-- Exercise prompt --
For each line below that holds "computer", return the line as it stands.

-- Material for the task --
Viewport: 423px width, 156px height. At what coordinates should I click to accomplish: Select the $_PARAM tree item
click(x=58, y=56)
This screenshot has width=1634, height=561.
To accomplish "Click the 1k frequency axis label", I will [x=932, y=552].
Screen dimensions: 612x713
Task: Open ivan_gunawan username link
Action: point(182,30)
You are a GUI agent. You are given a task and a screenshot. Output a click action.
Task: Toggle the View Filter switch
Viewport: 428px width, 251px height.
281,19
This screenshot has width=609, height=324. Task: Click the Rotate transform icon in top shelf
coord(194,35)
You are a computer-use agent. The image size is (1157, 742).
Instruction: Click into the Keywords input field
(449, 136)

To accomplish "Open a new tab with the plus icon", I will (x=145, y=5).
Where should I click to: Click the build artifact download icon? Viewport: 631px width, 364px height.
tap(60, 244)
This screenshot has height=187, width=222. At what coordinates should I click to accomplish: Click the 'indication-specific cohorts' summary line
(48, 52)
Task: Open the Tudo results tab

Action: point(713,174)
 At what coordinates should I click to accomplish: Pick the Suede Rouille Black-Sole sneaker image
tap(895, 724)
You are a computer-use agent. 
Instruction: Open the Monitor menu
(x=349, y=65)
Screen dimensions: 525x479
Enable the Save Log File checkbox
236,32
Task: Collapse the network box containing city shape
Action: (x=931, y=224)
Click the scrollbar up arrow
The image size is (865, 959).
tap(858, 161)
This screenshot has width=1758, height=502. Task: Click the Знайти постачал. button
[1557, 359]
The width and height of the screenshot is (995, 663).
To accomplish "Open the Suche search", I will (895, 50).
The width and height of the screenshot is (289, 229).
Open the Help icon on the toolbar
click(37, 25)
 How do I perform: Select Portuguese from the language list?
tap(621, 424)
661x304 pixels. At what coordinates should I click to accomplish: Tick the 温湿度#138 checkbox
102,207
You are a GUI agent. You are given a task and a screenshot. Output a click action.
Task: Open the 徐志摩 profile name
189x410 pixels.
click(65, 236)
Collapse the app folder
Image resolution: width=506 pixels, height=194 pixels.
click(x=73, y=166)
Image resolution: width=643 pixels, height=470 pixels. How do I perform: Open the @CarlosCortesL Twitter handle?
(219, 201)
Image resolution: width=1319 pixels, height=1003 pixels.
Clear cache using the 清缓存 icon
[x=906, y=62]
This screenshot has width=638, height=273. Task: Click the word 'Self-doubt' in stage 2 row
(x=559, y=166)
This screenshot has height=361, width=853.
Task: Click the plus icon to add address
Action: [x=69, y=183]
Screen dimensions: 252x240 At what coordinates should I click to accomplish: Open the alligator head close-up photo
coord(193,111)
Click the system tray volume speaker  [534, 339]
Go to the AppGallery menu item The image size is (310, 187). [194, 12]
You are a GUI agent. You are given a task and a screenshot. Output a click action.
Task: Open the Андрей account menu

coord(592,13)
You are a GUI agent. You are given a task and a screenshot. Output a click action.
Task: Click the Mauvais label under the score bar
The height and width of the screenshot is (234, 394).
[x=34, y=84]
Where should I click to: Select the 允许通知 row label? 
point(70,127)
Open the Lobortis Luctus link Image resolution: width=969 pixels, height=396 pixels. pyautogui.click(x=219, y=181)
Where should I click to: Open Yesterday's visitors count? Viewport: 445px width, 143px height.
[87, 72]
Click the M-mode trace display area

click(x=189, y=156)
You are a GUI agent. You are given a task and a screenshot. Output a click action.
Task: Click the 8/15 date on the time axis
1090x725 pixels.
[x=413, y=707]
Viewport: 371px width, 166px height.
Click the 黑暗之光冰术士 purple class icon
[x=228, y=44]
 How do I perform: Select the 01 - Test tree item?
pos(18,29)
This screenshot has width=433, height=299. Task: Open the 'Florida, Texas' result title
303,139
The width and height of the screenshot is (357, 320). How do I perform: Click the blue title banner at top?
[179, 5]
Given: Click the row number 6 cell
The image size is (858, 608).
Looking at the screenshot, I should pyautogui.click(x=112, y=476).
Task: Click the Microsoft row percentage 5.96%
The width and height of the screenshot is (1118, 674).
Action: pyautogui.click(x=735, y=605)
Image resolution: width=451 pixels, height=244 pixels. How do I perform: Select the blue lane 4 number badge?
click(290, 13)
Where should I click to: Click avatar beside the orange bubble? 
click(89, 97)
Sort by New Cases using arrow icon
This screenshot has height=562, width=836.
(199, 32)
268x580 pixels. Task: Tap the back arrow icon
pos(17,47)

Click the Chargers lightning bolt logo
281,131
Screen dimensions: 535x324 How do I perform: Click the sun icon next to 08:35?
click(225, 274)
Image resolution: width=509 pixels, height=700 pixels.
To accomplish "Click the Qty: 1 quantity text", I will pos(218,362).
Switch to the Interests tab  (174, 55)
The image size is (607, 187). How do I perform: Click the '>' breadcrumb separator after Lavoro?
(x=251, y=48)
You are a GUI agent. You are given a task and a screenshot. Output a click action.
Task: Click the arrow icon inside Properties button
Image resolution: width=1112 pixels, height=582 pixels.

-- Output below --
You are a computer-use agent. The image size is (1157, 742).
You are a computer-use agent. 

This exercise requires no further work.